With natural history data suggesting 25% of babies with SMA would experience such an event by 13.6 months of age, the results have encouraged AveXis to push ahead with plans to start a pivotal trial of AVXS-101.
“We plan to initiate a pivotal trial in the U.S. of AVXS-101 via IV delivery in patients with SMA type 1 in the second quarter of 2017, pending a successful outcome of the CMC type B meeting,” AveXis CEO Sean Nolan said in a conference call with investors to discuss the data.
FDA has pushed back the CMC meeting to May 1, a delay AveXis attributed to the regulator needing more time to review the package submitted by the gene therapy company. But AveXis thinks it will nonetheless be able to get the pivotal trial underway on schedule.

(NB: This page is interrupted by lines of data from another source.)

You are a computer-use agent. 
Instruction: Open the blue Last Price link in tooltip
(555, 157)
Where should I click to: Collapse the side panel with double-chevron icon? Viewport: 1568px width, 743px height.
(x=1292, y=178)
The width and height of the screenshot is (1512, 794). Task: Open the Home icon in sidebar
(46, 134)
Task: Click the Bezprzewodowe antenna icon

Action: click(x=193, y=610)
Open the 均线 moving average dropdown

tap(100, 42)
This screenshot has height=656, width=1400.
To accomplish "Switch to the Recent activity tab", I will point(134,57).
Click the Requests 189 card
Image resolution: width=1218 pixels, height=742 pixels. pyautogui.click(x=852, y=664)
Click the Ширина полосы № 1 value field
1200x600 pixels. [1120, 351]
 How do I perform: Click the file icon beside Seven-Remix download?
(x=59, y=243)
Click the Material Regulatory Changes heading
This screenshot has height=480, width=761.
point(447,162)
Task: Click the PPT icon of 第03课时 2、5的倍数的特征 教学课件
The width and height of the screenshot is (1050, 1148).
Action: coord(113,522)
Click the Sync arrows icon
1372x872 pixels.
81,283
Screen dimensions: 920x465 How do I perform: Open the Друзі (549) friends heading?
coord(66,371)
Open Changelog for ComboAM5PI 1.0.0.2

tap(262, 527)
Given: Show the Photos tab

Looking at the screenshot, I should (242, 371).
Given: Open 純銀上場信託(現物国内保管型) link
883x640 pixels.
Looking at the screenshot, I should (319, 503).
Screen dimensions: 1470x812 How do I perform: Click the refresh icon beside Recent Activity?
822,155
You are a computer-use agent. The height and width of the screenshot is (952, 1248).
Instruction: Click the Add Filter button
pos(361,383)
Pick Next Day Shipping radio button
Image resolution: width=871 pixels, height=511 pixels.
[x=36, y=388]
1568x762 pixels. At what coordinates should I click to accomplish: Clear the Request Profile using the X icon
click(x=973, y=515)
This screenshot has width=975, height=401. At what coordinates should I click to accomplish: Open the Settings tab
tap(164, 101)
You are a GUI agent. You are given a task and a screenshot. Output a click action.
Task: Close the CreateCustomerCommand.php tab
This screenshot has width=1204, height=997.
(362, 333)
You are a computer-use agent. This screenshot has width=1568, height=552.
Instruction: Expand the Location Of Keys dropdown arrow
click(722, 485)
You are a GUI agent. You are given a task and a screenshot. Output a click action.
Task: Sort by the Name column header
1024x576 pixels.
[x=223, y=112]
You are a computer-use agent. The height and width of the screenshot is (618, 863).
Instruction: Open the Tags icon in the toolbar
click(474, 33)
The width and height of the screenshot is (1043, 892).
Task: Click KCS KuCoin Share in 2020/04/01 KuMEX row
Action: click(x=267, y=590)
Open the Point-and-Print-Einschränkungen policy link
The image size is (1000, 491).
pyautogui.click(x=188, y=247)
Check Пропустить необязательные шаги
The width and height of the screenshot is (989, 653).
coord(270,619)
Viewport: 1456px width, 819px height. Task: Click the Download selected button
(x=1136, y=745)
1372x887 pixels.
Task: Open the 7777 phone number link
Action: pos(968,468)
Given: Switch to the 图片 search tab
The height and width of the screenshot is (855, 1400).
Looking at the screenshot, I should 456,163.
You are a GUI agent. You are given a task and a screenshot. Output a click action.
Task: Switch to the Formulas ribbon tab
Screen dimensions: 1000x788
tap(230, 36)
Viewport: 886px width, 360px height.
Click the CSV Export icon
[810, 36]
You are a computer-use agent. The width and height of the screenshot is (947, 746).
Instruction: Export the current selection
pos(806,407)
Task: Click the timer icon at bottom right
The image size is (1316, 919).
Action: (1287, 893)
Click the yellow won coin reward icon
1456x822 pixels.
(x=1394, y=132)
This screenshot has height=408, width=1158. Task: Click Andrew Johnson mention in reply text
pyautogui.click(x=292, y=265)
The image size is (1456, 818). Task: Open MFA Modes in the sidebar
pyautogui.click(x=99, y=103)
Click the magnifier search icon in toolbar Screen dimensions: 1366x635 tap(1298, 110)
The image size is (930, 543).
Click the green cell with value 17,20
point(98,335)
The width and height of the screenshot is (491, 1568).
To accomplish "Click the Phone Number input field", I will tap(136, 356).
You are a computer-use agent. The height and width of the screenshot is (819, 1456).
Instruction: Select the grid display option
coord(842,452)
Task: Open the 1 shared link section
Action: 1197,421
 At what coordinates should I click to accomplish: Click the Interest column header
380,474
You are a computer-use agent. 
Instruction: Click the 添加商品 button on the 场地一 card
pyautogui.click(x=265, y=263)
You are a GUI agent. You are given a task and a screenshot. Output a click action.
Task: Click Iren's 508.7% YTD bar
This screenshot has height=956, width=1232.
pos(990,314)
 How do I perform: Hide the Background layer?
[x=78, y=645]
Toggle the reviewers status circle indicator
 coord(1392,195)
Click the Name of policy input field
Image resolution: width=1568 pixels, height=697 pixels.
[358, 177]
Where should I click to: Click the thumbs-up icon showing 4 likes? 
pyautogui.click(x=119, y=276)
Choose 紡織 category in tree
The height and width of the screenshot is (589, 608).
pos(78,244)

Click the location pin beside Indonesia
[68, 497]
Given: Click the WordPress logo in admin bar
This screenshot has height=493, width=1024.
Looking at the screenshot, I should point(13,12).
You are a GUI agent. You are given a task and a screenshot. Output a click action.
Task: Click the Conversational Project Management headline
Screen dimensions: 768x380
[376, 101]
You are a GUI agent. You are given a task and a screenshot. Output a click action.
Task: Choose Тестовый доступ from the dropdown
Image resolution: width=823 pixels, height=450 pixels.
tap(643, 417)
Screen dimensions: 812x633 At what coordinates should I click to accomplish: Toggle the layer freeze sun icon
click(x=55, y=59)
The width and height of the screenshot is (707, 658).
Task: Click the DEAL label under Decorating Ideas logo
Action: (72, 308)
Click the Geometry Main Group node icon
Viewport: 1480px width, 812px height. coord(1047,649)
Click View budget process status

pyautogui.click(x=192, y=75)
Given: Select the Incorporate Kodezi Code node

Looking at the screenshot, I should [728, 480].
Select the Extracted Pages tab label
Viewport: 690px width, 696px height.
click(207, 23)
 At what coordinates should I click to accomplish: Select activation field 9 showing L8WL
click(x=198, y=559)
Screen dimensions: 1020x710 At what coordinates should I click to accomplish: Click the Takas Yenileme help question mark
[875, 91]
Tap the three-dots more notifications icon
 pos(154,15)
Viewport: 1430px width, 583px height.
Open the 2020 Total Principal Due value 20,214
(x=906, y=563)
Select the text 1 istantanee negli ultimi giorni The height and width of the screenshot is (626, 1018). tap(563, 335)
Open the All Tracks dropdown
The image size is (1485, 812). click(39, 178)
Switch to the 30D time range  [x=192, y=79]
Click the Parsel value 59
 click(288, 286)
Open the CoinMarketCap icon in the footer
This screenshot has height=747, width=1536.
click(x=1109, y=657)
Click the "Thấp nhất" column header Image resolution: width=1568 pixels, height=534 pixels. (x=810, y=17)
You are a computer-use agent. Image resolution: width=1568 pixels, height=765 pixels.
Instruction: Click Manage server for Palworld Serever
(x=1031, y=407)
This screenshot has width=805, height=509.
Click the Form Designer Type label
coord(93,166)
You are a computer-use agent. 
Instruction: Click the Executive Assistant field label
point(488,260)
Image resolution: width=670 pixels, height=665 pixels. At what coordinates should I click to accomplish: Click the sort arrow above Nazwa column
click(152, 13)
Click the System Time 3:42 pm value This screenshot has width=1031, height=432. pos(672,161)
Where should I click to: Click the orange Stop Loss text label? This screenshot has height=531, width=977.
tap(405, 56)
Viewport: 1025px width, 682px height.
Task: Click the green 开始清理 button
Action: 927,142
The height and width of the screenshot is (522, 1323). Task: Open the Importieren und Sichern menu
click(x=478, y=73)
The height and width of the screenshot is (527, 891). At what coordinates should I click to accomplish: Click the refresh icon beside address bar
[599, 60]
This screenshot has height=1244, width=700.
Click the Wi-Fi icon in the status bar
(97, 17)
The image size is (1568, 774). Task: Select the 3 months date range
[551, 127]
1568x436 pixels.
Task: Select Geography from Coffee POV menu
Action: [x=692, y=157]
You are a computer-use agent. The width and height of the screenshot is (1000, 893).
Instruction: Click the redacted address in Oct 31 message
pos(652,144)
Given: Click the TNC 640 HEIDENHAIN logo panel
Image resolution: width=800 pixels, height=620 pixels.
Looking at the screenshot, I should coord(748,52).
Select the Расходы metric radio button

That will move AveXis closer to finding out whether its gene therapy can carve out a niche in a market now being colonized by Biogen and Ionis’ recently approved SMA drug Spinraza. Biogen won approval for the drug on the basis of data linking it to an increase in the number of babies who achieved motor milestones.
AveXis has also generated data on the effect of its gene therapy on motor function. At the last count, seven of the 12 babies in the high-dose cohort could sit unassisted for 10 seconds or more. The September data drop reported eight babies achieved this milestone.